Bagian 41

213 13 0
                                    


Lagi, Adra menghilang lagi. Tasya semakin bingung dengan kelakuan Adra yang suka menghilang. Tiga minggu tanpa kabar, sekarang mau alasan apalagi? Hpnya yang baru disadap juga? Basi! Kalau Tasya harus kembali ke Jogja untuk menemui Adra lagi ia mulai meragukan cinta Adra. Setaunya hubungan itu berdua, saling berjuang. Kalau hanya Tasya yang berjuang, masih pantas disebut hubungan? Rasanya tidak.

Ia tidak bisa bodo amat ketika masih menyanding status pacaran dengan Adra. Kecuali Adra memutuskannya dengan jelas, itu beda cerita. Benar-benar ya, lelaki memang berjuang diawal. Sudah lebih dari setengah jam yang lalu Tasya membolak-balikkan badannya diatas ranjang. Kepalanya berpikir keras. Oh! Ia ingat, pernah meninggalkan kontak pada teman kos Adra.

"Agil-Agil-Agil" komat kamit mulut Tasya mencari-cari kontak yang bernama Agil. Terakhir chat sudah cukup lama, dua minggu yang lalu. Chatnya pasti tenggelam. Si Agil ini juga lelaki yang genit, suka menabur gombalan pada Tasya. Tasya jadi tidak nyaman kalau terus-menerus berhubungan dengannya.

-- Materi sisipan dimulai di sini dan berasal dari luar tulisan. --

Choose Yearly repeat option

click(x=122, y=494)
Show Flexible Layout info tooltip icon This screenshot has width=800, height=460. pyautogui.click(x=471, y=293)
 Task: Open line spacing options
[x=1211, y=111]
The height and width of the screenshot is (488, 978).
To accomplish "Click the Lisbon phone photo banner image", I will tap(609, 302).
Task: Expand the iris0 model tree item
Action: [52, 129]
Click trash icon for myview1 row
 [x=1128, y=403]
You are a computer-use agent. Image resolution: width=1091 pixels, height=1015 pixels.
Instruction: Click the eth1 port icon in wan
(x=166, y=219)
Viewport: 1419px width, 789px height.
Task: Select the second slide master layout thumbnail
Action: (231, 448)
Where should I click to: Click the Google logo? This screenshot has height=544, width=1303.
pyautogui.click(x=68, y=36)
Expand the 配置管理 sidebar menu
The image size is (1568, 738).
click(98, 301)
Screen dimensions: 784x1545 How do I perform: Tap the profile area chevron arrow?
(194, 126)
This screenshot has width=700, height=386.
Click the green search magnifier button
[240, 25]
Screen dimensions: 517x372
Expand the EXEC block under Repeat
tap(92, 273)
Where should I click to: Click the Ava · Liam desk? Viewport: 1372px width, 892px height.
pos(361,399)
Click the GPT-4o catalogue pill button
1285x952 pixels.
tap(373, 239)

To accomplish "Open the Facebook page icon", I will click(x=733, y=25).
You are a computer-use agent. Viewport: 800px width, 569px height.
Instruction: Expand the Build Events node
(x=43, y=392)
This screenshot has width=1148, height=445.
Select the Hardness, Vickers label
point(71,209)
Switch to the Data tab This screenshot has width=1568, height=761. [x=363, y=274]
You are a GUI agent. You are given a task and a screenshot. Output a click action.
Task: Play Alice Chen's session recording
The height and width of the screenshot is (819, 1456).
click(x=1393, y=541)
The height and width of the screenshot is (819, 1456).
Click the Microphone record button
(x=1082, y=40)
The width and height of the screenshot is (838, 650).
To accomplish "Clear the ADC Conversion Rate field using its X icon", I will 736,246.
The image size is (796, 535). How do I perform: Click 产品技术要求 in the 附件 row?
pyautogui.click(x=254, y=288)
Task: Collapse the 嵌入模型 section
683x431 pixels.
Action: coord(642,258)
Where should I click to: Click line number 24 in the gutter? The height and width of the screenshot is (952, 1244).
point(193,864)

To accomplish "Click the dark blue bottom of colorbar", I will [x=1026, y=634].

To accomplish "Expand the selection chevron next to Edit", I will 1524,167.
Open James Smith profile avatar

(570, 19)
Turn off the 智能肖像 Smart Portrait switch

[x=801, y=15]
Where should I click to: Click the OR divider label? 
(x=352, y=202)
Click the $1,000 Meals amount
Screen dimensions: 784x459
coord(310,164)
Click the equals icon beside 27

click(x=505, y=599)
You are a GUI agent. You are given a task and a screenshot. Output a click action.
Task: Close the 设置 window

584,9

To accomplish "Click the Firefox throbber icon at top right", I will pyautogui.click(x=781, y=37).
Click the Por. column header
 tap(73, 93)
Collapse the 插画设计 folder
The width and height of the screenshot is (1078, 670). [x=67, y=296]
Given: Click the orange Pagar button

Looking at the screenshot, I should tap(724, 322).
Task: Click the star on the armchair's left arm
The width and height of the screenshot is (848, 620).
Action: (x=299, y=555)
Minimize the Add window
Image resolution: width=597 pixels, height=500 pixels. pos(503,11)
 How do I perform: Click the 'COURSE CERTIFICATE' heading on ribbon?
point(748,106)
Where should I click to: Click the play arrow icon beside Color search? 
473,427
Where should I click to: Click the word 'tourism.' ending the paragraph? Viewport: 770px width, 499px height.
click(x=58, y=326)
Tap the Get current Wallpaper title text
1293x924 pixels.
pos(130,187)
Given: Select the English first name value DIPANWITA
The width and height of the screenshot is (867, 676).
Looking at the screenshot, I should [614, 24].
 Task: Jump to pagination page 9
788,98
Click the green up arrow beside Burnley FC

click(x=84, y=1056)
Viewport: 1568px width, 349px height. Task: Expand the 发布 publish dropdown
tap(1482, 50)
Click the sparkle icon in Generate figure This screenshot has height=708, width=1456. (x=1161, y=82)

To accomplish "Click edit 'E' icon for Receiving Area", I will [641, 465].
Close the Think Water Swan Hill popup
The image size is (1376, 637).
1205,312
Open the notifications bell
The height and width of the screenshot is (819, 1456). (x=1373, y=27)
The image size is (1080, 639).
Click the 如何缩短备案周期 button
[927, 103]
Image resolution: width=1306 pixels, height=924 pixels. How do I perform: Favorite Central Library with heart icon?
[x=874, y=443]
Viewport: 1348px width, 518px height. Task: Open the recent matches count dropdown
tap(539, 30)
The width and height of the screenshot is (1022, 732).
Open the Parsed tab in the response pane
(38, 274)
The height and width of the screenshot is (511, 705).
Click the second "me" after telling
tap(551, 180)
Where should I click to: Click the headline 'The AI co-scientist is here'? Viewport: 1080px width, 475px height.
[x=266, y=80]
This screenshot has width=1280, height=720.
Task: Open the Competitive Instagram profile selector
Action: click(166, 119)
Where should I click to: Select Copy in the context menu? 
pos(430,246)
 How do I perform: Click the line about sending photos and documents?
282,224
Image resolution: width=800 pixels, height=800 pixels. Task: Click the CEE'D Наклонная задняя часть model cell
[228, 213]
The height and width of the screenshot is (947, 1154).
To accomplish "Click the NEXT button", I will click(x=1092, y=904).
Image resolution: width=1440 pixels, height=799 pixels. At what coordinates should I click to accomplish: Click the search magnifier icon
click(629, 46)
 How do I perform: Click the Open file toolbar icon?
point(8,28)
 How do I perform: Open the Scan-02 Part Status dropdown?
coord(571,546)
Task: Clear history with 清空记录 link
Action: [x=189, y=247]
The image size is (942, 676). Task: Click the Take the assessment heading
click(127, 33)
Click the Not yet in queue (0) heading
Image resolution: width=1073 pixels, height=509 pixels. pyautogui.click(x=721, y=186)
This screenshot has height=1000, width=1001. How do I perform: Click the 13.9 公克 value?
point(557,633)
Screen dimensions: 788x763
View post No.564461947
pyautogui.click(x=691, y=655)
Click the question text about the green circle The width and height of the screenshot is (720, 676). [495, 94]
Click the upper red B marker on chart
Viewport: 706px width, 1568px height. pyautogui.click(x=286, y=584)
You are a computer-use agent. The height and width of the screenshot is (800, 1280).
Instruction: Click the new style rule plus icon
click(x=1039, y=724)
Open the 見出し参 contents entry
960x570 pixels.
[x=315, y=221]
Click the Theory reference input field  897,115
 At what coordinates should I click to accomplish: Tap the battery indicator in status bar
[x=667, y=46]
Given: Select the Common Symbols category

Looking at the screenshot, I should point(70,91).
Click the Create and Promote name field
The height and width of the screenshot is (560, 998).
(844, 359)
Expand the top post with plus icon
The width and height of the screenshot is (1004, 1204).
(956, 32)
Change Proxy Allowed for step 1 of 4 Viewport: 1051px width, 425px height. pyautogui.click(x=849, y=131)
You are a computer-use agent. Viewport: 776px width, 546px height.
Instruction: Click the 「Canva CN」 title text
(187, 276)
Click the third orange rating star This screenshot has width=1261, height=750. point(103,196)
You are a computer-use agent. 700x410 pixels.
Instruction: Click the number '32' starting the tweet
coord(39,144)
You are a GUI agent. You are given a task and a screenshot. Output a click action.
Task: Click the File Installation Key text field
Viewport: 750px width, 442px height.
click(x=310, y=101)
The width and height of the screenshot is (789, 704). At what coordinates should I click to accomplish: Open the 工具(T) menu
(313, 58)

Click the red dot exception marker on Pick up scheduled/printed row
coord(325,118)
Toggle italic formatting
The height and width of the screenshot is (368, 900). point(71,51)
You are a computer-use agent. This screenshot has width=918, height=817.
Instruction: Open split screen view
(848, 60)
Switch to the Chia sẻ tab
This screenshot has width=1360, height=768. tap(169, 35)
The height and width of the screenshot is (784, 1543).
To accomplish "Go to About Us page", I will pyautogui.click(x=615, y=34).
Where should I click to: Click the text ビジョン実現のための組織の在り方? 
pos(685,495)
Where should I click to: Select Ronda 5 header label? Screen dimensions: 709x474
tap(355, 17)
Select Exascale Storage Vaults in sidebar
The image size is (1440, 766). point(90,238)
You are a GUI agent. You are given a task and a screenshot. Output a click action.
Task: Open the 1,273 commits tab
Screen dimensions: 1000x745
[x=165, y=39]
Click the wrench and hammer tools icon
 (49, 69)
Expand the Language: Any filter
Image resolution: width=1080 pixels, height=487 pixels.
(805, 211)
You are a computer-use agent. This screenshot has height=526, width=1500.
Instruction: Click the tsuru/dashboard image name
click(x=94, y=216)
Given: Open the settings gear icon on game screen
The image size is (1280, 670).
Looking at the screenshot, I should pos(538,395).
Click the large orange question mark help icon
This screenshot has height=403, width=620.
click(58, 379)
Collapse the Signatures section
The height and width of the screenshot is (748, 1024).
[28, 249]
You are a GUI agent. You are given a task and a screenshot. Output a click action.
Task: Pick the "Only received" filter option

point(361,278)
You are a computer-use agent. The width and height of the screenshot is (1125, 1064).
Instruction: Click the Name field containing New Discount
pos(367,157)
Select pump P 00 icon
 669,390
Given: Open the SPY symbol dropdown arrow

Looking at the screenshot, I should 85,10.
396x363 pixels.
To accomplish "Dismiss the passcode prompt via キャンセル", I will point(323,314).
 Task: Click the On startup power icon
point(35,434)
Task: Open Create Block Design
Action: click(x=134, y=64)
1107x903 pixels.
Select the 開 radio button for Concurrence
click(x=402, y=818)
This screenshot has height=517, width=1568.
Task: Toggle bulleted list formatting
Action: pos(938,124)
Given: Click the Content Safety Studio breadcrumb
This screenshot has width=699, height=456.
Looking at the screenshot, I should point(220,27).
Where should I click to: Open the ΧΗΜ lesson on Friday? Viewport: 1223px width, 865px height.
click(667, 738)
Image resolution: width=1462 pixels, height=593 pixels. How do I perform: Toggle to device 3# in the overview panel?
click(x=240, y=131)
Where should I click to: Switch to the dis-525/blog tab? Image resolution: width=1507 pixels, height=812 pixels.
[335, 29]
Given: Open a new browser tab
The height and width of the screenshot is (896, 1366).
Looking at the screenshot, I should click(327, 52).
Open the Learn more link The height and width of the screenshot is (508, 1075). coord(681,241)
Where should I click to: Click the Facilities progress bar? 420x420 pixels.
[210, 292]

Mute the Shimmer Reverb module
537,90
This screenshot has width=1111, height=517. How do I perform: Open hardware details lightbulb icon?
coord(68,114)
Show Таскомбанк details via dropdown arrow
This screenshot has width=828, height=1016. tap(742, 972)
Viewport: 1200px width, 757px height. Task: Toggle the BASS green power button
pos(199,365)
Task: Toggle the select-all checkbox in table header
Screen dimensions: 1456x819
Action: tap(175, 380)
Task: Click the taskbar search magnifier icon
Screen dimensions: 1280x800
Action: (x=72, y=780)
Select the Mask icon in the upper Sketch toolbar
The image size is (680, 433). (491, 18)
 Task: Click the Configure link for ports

Nah! Ketemu. Tanpa basa-basi langsung diketik pesan untuk Agil.

Tasya : Agil?

Tasya mengigit bibir bagian bawahnya dengan ponsel bermode getar diperutnya. Perutnya ini bagian paling sensitif jadi bisa langsung tau kalau ada getaran sedikit. Tiga menit kemudian Tasya mendapat balasan.

Agil : iya Kara?

Dengan kecepatan penuh Tasya mengetik balasan, ia takut kalau nantinya Agil mendadak repot.

Tasya : bisa telfon?
Agil : bisa banget, aku atau kamu duluan?

Tuhkan, sifat lelaki! Genit! Baru juga kenal.

Tasya langsung memencet tombol telepon, tak butuh selang waktu langsung diangkat, "Kenapa Kara? Kangen?" suara disebrang telepon membuat makanan-makanan diperut Tasya hendak membludak keluar. Mual.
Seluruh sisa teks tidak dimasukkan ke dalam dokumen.